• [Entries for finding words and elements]
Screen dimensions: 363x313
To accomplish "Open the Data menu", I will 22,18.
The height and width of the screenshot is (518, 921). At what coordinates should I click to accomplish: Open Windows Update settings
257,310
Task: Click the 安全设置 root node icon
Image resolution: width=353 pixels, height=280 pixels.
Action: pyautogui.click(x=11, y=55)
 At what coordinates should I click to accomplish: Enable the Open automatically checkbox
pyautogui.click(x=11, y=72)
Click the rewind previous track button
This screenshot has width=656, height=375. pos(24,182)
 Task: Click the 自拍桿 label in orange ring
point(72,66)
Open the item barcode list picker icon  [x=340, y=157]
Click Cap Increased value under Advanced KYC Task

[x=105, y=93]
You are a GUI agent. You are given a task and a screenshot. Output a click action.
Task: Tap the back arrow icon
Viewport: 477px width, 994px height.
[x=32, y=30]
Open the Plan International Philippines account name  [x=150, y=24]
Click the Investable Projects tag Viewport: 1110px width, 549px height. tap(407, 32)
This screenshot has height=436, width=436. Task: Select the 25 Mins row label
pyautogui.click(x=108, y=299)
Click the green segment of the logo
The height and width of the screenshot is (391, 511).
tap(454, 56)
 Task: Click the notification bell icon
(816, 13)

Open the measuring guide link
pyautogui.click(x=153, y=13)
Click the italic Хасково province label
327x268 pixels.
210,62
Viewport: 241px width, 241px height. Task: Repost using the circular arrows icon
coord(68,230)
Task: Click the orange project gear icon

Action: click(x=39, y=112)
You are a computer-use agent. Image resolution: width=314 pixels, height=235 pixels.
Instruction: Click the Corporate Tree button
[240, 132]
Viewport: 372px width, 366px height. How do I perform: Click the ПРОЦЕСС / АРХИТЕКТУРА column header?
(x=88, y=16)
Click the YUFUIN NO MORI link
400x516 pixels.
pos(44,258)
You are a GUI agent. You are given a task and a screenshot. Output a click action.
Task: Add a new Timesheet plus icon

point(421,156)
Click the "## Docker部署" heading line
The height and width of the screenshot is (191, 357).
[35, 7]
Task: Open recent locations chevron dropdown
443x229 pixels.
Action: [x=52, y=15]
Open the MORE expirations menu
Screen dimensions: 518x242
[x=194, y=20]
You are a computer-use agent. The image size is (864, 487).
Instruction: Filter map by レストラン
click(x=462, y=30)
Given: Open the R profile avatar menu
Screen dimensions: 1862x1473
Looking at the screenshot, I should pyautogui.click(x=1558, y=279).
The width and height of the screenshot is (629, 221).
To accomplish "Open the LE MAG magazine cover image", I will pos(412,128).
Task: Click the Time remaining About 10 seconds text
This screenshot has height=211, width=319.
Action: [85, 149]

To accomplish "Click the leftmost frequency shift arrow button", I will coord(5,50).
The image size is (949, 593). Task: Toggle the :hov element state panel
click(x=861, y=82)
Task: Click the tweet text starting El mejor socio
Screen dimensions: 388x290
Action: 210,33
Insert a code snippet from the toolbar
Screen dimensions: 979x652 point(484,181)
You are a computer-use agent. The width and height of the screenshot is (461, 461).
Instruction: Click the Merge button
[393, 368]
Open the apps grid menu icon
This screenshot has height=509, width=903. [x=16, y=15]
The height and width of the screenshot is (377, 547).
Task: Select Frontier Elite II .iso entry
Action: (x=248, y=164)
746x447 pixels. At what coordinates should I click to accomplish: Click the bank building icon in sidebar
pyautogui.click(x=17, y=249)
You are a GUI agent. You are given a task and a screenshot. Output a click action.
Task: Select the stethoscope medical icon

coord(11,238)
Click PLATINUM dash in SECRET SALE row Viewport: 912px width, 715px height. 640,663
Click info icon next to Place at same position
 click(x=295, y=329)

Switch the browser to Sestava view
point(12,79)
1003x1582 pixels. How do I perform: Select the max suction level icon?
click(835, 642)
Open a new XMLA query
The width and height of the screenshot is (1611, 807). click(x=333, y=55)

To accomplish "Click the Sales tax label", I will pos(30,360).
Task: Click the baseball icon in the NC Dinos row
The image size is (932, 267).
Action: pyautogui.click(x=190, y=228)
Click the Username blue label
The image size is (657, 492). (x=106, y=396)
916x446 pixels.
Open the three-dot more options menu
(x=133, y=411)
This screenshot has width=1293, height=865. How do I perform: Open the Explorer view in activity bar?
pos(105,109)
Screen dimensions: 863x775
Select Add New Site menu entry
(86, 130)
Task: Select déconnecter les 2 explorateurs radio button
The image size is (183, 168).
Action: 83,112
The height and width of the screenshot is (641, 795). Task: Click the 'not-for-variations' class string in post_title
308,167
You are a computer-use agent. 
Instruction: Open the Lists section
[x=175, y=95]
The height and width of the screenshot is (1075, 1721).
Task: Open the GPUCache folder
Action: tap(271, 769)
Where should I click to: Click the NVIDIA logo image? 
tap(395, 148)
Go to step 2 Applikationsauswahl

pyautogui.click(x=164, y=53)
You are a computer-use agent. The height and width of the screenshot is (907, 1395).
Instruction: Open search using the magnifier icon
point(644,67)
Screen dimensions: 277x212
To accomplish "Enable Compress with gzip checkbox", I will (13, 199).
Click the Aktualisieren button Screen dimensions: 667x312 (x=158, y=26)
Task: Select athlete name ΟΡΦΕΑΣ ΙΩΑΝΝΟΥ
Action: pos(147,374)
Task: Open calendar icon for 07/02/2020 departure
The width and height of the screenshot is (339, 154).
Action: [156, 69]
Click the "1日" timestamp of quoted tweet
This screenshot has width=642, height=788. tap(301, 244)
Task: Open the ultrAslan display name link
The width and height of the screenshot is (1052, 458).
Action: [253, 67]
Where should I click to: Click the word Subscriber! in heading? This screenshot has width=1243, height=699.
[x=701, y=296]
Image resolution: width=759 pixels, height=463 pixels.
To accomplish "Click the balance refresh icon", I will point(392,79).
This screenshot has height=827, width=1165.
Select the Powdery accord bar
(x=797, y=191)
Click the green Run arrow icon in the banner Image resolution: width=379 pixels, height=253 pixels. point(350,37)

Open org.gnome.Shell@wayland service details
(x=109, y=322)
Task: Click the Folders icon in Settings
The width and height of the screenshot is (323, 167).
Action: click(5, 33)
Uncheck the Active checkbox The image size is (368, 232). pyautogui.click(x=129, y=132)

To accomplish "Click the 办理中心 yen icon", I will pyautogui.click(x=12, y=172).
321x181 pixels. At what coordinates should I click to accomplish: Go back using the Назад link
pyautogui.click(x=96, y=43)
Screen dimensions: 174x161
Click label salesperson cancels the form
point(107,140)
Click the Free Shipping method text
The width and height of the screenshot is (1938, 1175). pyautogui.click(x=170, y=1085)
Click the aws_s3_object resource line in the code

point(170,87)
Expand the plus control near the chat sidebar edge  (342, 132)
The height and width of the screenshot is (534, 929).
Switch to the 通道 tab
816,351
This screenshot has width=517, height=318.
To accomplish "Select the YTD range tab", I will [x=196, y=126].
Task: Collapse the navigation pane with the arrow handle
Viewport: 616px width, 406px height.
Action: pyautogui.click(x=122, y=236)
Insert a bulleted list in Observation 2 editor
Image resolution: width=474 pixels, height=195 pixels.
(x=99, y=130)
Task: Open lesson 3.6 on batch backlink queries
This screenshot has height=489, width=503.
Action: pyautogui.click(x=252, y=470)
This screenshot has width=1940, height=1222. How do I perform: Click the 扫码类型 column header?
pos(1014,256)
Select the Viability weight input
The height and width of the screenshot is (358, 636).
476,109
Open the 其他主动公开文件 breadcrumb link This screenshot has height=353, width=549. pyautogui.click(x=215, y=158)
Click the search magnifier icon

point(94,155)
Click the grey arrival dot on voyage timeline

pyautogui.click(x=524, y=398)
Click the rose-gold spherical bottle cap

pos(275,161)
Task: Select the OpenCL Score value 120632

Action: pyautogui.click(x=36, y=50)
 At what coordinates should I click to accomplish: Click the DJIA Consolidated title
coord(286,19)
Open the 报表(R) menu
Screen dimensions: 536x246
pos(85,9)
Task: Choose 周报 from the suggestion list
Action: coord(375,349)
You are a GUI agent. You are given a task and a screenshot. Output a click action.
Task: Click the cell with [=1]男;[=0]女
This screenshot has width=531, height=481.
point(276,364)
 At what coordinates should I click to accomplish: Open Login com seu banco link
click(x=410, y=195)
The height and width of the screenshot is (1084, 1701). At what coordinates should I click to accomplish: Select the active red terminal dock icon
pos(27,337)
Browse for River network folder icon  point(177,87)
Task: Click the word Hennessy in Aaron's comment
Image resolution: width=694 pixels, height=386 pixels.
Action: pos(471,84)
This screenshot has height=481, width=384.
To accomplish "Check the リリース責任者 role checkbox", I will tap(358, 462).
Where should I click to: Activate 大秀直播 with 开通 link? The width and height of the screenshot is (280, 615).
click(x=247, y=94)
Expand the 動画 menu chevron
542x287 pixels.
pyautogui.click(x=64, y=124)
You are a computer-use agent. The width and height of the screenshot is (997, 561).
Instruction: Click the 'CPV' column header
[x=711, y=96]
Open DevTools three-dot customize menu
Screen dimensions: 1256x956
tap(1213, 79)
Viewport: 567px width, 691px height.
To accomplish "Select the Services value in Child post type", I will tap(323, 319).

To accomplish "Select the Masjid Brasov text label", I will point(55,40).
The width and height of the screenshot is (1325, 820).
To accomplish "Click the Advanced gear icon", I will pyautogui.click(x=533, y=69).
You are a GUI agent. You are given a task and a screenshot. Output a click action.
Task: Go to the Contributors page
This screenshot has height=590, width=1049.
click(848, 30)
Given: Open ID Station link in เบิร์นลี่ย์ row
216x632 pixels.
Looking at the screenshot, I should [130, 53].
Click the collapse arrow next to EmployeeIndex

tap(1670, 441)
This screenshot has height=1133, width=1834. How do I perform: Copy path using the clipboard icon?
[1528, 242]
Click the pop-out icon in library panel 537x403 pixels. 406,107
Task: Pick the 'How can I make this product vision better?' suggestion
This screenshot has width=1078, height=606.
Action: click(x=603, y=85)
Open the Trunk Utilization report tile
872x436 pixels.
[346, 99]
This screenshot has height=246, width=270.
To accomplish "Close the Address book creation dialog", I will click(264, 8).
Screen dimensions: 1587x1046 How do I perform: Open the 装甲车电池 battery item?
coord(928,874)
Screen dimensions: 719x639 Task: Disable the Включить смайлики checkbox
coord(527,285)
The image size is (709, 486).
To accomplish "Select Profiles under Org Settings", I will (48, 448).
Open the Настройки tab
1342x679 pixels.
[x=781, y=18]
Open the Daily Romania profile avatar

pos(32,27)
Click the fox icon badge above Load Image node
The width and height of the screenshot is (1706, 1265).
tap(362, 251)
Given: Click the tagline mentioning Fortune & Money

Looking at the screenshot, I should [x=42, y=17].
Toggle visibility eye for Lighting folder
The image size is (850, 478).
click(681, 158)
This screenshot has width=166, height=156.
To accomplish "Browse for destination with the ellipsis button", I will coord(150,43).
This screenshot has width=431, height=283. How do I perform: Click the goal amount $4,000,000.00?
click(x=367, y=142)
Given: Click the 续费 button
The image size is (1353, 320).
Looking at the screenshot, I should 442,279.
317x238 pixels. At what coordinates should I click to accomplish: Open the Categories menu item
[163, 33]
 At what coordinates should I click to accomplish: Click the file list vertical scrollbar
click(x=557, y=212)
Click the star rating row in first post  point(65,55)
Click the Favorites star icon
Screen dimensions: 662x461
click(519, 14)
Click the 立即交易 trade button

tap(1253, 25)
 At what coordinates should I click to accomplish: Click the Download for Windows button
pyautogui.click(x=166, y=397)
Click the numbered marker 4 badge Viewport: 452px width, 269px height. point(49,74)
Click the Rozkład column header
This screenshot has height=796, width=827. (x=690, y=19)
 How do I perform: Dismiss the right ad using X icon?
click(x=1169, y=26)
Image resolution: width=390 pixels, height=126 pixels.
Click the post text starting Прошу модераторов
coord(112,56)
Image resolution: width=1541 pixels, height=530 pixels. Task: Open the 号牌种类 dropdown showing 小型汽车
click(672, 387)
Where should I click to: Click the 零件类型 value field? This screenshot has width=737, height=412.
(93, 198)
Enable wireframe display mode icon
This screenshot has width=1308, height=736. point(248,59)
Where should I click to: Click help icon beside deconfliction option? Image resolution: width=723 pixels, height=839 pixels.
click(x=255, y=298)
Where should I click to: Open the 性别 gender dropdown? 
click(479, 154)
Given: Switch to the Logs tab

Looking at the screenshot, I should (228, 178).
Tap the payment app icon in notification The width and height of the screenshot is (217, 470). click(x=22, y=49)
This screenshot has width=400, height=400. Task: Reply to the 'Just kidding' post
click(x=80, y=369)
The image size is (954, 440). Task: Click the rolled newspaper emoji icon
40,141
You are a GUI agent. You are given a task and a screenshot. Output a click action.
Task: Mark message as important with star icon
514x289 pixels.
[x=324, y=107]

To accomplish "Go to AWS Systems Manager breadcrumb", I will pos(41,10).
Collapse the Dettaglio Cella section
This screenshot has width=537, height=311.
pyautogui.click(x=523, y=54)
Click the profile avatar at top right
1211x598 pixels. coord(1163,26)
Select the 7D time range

• [What needs to be done] Can you transcribe the data above word for word, starting at its first line and ending at the line that contains "This screenshot has width=656, height=375."?

• [Finished exercise]
Screen dimensions: 363x313
To accomplish "Open the Data menu", I will 22,18.
The height and width of the screenshot is (518, 921). At what coordinates should I click to accomplish: Open Windows Update settings
257,310
Task: Click the 安全设置 root node icon
Image resolution: width=353 pixels, height=280 pixels.
Action: pyautogui.click(x=11, y=55)
 At what coordinates should I click to accomplish: Enable the Open automatically checkbox
pyautogui.click(x=11, y=72)
Click the rewind previous track button
This screenshot has width=656, height=375. pos(24,182)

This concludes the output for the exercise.